We are safe and very comfortable at Gambaga Camp – Suspected witches

Suspected witches at the Gambaga witches camp in the East Mamprusi Municipality of the North East Region say they are very safe and happy at the camp.

According to them, life at the camp was very comfortable and they expressed their heartfelt appreciation to the chiefs and people of Gambaga for the warm reception, which had given them hope.

However, they appealed for food aid and clothing for their upkeep.

Critics, social actors and some human rights organisations are advocating the disbandment of the Gambaga witches camp.
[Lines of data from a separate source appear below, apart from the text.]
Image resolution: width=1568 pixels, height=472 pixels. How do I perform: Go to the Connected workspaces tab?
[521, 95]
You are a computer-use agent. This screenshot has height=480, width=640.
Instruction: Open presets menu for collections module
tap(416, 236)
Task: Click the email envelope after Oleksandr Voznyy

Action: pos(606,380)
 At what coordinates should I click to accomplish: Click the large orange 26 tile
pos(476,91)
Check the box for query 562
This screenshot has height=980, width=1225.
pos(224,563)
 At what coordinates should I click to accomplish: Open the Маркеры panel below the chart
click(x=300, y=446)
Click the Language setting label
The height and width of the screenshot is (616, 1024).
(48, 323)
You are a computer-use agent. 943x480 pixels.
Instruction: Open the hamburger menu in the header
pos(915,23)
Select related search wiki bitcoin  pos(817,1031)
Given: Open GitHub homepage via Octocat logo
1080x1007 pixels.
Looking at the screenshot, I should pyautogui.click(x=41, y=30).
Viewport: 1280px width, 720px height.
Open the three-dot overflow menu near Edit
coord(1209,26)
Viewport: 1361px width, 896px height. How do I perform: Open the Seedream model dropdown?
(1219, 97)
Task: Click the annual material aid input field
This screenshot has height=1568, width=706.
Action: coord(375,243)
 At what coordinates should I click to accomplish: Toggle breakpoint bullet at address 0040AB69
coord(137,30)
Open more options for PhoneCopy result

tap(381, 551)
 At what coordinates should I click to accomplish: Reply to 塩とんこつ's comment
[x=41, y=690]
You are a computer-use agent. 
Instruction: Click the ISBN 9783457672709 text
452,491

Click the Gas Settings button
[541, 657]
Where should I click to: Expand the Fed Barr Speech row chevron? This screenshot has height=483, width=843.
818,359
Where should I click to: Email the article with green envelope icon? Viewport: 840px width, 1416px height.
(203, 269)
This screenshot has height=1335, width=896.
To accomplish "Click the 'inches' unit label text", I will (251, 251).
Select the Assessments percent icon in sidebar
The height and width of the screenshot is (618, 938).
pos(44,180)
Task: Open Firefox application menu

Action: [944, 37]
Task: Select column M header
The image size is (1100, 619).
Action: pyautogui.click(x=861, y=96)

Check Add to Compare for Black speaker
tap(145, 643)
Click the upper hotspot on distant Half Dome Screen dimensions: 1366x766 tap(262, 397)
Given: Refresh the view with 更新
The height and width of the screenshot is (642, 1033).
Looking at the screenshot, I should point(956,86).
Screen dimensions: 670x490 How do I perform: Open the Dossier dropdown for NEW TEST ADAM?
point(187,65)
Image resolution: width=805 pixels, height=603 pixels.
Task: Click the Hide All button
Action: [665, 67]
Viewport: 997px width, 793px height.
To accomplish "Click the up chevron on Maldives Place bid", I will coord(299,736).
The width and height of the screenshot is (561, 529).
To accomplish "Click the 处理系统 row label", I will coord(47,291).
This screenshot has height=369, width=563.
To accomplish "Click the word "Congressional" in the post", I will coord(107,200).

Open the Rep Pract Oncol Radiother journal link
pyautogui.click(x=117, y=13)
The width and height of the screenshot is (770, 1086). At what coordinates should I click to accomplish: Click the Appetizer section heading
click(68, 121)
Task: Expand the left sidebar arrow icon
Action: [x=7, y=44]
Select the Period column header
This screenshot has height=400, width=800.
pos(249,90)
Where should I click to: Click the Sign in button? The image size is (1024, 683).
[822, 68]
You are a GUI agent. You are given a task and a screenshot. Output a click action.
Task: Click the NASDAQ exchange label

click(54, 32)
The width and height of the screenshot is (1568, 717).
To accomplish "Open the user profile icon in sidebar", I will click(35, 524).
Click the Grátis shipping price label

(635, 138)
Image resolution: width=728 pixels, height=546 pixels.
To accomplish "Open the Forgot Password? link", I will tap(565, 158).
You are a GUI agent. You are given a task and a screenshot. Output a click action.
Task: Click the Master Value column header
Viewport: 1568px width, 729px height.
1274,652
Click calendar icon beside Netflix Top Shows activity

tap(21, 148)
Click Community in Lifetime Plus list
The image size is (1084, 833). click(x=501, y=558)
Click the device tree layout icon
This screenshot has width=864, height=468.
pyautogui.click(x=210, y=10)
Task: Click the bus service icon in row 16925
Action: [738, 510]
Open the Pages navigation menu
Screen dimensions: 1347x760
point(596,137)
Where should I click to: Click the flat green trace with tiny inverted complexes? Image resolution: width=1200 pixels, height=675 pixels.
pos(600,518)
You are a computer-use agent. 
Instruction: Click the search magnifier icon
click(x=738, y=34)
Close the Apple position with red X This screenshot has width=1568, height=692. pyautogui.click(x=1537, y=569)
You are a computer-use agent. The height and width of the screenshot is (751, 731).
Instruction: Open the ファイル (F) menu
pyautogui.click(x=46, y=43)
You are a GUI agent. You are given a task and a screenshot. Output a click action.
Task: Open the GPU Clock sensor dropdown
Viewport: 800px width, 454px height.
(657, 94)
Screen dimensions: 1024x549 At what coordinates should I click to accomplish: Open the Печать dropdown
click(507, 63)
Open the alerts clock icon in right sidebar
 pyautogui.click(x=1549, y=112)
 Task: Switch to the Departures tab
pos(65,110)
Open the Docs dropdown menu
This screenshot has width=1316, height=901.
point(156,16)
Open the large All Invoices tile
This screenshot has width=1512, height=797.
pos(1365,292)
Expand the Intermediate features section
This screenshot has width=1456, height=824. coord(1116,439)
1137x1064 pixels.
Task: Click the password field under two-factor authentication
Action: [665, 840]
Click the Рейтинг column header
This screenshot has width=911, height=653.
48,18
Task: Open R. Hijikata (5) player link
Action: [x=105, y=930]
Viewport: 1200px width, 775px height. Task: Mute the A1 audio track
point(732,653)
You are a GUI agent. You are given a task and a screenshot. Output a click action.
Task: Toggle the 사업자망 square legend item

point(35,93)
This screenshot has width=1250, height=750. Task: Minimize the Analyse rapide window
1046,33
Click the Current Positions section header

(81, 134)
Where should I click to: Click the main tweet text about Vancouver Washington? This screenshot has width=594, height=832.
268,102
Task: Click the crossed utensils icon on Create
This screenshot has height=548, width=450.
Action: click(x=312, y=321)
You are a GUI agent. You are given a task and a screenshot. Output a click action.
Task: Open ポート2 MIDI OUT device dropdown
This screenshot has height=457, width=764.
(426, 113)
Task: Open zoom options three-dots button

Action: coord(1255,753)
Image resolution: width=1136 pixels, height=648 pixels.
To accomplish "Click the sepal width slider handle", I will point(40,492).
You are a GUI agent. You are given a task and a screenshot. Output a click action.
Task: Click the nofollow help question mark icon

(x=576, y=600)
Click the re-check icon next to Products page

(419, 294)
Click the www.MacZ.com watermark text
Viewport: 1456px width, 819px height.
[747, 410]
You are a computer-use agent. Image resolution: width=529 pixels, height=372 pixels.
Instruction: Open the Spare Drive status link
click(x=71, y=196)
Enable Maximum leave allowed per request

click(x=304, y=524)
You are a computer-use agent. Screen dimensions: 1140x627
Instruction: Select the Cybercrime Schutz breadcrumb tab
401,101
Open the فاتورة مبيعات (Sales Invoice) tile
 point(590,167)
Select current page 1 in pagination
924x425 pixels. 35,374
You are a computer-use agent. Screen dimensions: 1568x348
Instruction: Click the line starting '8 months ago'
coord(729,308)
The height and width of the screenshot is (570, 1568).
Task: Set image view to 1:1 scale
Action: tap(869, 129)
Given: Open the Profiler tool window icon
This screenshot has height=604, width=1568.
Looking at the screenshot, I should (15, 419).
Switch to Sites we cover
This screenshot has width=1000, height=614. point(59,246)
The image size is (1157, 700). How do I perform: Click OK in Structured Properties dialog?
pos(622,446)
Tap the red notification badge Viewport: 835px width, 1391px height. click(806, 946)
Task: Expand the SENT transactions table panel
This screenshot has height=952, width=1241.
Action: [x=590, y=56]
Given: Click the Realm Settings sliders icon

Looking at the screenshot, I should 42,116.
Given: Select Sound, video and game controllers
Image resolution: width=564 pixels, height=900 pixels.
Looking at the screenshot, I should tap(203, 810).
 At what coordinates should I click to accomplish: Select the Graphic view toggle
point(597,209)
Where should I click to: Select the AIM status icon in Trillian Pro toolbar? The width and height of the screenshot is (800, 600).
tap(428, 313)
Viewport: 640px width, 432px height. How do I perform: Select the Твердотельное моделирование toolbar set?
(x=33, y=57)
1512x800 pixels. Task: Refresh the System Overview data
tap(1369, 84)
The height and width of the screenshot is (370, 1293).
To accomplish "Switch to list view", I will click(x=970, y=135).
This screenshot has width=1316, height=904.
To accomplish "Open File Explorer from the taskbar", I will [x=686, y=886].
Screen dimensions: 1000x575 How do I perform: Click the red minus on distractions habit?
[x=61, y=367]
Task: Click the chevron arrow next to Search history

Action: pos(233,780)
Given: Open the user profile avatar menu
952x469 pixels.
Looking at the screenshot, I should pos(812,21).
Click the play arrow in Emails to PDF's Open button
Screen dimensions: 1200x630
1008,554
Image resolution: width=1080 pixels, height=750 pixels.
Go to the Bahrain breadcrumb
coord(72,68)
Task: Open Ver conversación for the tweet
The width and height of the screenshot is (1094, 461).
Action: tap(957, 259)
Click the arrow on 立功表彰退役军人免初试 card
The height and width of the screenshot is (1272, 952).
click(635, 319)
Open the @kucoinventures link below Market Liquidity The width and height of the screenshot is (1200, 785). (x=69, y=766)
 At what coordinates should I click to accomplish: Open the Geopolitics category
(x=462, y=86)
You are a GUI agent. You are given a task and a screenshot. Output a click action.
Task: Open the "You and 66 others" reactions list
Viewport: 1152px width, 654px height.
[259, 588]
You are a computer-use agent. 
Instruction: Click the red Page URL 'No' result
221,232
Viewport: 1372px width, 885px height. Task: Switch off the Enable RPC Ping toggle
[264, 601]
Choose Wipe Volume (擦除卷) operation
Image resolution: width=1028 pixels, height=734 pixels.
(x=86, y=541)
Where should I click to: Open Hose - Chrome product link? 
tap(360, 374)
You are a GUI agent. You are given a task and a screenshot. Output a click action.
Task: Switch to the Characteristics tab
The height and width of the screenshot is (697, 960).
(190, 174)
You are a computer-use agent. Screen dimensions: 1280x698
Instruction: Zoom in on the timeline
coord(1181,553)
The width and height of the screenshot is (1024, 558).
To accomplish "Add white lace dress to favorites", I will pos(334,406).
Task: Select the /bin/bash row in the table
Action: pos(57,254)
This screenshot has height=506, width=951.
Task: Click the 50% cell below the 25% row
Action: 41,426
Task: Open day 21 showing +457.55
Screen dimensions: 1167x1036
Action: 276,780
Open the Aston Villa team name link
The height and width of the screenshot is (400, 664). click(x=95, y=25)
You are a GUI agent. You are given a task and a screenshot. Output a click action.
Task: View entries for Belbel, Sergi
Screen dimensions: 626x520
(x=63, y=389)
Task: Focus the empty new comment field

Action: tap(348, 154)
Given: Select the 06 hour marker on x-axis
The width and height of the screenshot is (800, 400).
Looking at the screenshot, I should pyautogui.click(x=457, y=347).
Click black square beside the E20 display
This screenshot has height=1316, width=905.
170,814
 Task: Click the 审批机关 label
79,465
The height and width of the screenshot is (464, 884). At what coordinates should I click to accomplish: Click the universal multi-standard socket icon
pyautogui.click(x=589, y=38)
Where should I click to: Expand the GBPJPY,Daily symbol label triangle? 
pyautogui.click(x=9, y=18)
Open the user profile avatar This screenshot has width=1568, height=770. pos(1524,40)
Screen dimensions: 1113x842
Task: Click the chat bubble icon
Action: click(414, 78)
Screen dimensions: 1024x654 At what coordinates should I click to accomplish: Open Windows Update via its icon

According to history, one Imam Baba, an Islamic Cleric set up the camp in the 1900s to provide shelter and security for people accused or labelled as witches and wizards in the area and since then the camp had been in existence to shelter the inmates.

The Ghana News Agency (GNA) learnt from residents that witchcraft and wizardry were regarded as taboo in most communities in the northern part of the country, and suspects were either banished or killed by the local people, including their relations.

Many of the alleged witches fled their communities to find refuge at the camp to escape the severe beatings, molestations, inhumane treatment and other worst forms of human rights abuses meted out to them.

During a visit to the camp, some of the inmates told the Ghana News Agency (GNA) that the camp was their new home, and a safe haven for them, saying its disbandment would worsen their plights.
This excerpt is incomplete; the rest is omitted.